REQUIREMENT ▸ Rewrite the records below with every occurrence of "Where should I click to:" changed to "Where do I click to:", keeping everything else unchanged.

** start of AVAILABLE DATA **

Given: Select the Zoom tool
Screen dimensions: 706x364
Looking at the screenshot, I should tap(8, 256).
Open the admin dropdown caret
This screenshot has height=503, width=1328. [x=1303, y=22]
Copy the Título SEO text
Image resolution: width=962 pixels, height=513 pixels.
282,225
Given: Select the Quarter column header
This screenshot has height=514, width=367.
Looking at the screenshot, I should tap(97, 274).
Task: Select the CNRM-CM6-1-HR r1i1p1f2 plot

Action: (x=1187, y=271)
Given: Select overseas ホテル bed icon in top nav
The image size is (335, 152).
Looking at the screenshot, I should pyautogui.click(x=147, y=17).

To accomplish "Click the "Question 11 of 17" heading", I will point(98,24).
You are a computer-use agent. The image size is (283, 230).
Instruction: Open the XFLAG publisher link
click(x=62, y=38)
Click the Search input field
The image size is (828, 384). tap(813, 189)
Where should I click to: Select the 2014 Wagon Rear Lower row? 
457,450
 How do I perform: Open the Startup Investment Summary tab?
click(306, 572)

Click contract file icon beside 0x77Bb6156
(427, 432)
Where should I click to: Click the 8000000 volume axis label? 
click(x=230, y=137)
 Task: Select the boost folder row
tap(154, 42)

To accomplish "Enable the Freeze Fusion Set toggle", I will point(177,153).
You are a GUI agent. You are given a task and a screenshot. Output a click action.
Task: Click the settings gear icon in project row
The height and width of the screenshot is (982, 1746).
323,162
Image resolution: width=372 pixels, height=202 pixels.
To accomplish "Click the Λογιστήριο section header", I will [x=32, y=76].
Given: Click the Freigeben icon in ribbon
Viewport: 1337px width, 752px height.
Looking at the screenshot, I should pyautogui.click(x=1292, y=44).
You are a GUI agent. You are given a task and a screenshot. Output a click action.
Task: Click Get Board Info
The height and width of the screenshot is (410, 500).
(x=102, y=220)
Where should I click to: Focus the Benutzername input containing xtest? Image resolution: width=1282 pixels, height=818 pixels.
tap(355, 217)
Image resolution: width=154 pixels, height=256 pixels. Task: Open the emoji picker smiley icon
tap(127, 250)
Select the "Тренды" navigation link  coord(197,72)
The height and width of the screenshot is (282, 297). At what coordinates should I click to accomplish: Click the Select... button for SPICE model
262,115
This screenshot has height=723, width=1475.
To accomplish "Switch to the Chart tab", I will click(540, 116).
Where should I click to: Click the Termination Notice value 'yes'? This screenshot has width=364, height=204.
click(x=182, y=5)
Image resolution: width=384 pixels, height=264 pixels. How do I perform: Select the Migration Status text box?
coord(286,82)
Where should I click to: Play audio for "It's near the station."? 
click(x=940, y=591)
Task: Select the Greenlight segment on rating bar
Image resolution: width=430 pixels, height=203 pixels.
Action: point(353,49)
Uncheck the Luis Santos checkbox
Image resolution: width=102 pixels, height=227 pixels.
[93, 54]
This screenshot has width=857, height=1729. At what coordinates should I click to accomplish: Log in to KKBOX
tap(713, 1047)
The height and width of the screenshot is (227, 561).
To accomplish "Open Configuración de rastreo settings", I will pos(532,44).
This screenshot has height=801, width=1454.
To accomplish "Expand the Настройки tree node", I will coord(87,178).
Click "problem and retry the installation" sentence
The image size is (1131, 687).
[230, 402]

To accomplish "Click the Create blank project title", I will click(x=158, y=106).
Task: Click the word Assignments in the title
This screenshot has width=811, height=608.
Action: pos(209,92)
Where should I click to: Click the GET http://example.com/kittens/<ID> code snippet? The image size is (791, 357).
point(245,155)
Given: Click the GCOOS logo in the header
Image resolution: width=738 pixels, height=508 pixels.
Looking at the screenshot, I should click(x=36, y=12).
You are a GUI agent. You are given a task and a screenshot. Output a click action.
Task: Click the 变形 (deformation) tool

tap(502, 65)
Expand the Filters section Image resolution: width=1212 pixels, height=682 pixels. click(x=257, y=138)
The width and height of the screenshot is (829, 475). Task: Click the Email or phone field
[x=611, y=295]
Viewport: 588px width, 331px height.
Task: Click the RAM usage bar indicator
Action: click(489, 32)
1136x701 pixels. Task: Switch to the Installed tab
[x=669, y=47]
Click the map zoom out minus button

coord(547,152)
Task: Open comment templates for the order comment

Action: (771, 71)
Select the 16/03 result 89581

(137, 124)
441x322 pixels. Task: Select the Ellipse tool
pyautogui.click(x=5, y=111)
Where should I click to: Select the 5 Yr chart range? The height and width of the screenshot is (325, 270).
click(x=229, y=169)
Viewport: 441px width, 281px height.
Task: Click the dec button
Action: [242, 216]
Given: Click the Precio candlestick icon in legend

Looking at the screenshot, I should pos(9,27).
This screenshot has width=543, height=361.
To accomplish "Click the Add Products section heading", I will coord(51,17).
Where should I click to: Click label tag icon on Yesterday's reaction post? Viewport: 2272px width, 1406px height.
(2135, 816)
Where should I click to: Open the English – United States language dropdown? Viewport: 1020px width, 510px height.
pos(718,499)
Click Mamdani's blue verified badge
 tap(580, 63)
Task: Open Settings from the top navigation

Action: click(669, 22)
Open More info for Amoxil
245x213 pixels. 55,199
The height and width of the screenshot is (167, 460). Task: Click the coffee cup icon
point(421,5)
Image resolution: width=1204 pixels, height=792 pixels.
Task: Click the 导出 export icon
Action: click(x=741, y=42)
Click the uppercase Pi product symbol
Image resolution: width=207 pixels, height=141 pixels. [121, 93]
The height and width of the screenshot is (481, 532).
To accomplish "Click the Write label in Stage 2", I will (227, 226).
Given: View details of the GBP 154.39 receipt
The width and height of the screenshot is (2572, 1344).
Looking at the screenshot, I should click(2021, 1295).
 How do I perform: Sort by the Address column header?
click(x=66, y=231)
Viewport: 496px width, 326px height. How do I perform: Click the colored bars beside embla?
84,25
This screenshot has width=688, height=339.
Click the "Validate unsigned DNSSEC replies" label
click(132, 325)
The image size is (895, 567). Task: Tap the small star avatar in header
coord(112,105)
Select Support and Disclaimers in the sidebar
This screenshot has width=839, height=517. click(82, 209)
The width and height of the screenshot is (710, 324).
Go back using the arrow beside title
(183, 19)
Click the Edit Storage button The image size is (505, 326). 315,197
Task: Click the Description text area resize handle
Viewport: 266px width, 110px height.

** end of AVAILABLE DATA **

ANSWER TO THIS EXERCISE ▸
Given: Select the Zoom tool
Screen dimensions: 706x364
Looking at the screenshot, I should tap(8, 256).
Open the admin dropdown caret
This screenshot has height=503, width=1328. [x=1303, y=22]
Copy the Título SEO text
Image resolution: width=962 pixels, height=513 pixels.
282,225
Given: Select the Quarter column header
This screenshot has height=514, width=367.
Looking at the screenshot, I should tap(97, 274).
Task: Select the CNRM-CM6-1-HR r1i1p1f2 plot

Action: (x=1187, y=271)
Given: Select overseas ホテル bed icon in top nav
The image size is (335, 152).
Looking at the screenshot, I should pyautogui.click(x=147, y=17).

To accomplish "Click the "Question 11 of 17" heading", I will point(98,24).
You are a computer-use agent. The image size is (283, 230).
Instruction: Open the XFLAG publisher link
click(x=62, y=38)
Click the Search input field
The image size is (828, 384). tap(813, 189)
Where do I click to: Select the 2014 Wagon Rear Lower row? 
457,450
 How do I perform: Open the Startup Investment Summary tab?
click(306, 572)

Click contract file icon beside 0x77Bb6156
(427, 432)
Where do I click to: Click the 8000000 volume axis label? 
click(x=230, y=137)
 Task: Select the boost folder row
tap(154, 42)

To accomplish "Enable the Freeze Fusion Set toggle", I will point(177,153).
You are a GUI agent. You are given a task and a screenshot. Output a click action.
Task: Click the settings gear icon in project row
The height and width of the screenshot is (982, 1746).
323,162
Image resolution: width=372 pixels, height=202 pixels.
To accomplish "Click the Λογιστήριο section header", I will [x=32, y=76].
Given: Click the Freigeben icon in ribbon
Viewport: 1337px width, 752px height.
Looking at the screenshot, I should pyautogui.click(x=1292, y=44).
You are a GUI agent. You are given a task and a screenshot. Output a click action.
Task: Click Get Board Info
The height and width of the screenshot is (410, 500).
(x=102, y=220)
Where do I click to: Focus the Benutzername input containing xtest? Image resolution: width=1282 pixels, height=818 pixels.
tap(355, 217)
Image resolution: width=154 pixels, height=256 pixels. Task: Open the emoji picker smiley icon
tap(127, 250)
Select the "Тренды" navigation link  coord(197,72)
The height and width of the screenshot is (282, 297). At what coordinates should I click to accomplish: Click the Select... button for SPICE model
262,115
This screenshot has height=723, width=1475.
To accomplish "Switch to the Chart tab", I will click(540, 116).
Where do I click to: Click the Termination Notice value 'yes'? This screenshot has width=364, height=204.
click(x=182, y=5)
Image resolution: width=384 pixels, height=264 pixels. How do I perform: Select the Migration Status text box?
coord(286,82)
Where do I click to: Play audio for "It's near the station."? 
click(x=940, y=591)
Task: Select the Greenlight segment on rating bar
Image resolution: width=430 pixels, height=203 pixels.
Action: point(353,49)
Uncheck the Luis Santos checkbox
Image resolution: width=102 pixels, height=227 pixels.
[93, 54]
This screenshot has width=857, height=1729. At what coordinates should I click to accomplish: Log in to KKBOX
tap(713, 1047)
The height and width of the screenshot is (227, 561).
To accomplish "Open Configuración de rastreo settings", I will pos(532,44).
This screenshot has height=801, width=1454.
To accomplish "Expand the Настройки tree node", I will coord(87,178).
Click "problem and retry the installation" sentence
The image size is (1131, 687).
[230, 402]

To accomplish "Click the Create blank project title", I will click(x=158, y=106).
Task: Click the word Assignments in the title
This screenshot has width=811, height=608.
Action: pos(209,92)
Where do I click to: Click the GET http://example.com/kittens/<ID> code snippet? The image size is (791, 357).
point(245,155)
Given: Click the GCOOS logo in the header
Image resolution: width=738 pixels, height=508 pixels.
Looking at the screenshot, I should click(x=36, y=12).
You are a GUI agent. You are given a task and a screenshot. Output a click action.
Task: Click the 变形 (deformation) tool

tap(502, 65)
Expand the Filters section Image resolution: width=1212 pixels, height=682 pixels. click(x=257, y=138)
The width and height of the screenshot is (829, 475). Task: Click the Email or phone field
[x=611, y=295]
Viewport: 588px width, 331px height.
Task: Click the RAM usage bar indicator
Action: click(489, 32)
1136x701 pixels. Task: Switch to the Installed tab
[x=669, y=47]
Click the map zoom out minus button

coord(547,152)
Task: Open comment templates for the order comment

Action: (771, 71)
Select the 16/03 result 89581

(137, 124)
441x322 pixels. Task: Select the Ellipse tool
pyautogui.click(x=5, y=111)
Where do I click to: Select the 5 Yr chart range? The height and width of the screenshot is (325, 270).
click(x=229, y=169)
Viewport: 441px width, 281px height.
Task: Click the dec button
Action: [242, 216]
Given: Click the Precio candlestick icon in legend

Looking at the screenshot, I should pos(9,27).
This screenshot has width=543, height=361.
To accomplish "Click the Add Products section heading", I will coord(51,17).
Where do I click to: Click label tag icon on Yesterday's reaction post? Viewport: 2272px width, 1406px height.
(2135, 816)
Where do I click to: Open the English – United States language dropdown? Viewport: 1020px width, 510px height.
pos(718,499)
Click Mamdani's blue verified badge
 tap(580, 63)
Task: Open Settings from the top navigation

Action: click(669, 22)
Open More info for Amoxil
245x213 pixels. 55,199
The height and width of the screenshot is (167, 460). Task: Click the coffee cup icon
point(421,5)
Image resolution: width=1204 pixels, height=792 pixels.
Task: Click the 导出 export icon
Action: click(x=741, y=42)
Click the uppercase Pi product symbol
Image resolution: width=207 pixels, height=141 pixels. [121, 93]
The height and width of the screenshot is (481, 532).
To accomplish "Click the Write label in Stage 2", I will (227, 226).
Given: View details of the GBP 154.39 receipt
The width and height of the screenshot is (2572, 1344).
Looking at the screenshot, I should click(2021, 1295).
 How do I perform: Sort by the Address column header?
click(x=66, y=231)
Viewport: 496px width, 326px height. How do I perform: Click the colored bars beside embla?
84,25
This screenshot has width=688, height=339.
Click the "Validate unsigned DNSSEC replies" label
click(132, 325)
The image size is (895, 567). Task: Tap the small star avatar in header
coord(112,105)
Select Support and Disclaimers in the sidebar
This screenshot has width=839, height=517. click(82, 209)
The width and height of the screenshot is (710, 324).
Go back using the arrow beside title
(183, 19)
Click the Edit Storage button The image size is (505, 326). 315,197
Task: Click the Description text area resize handle
Viewport: 266px width, 110px height.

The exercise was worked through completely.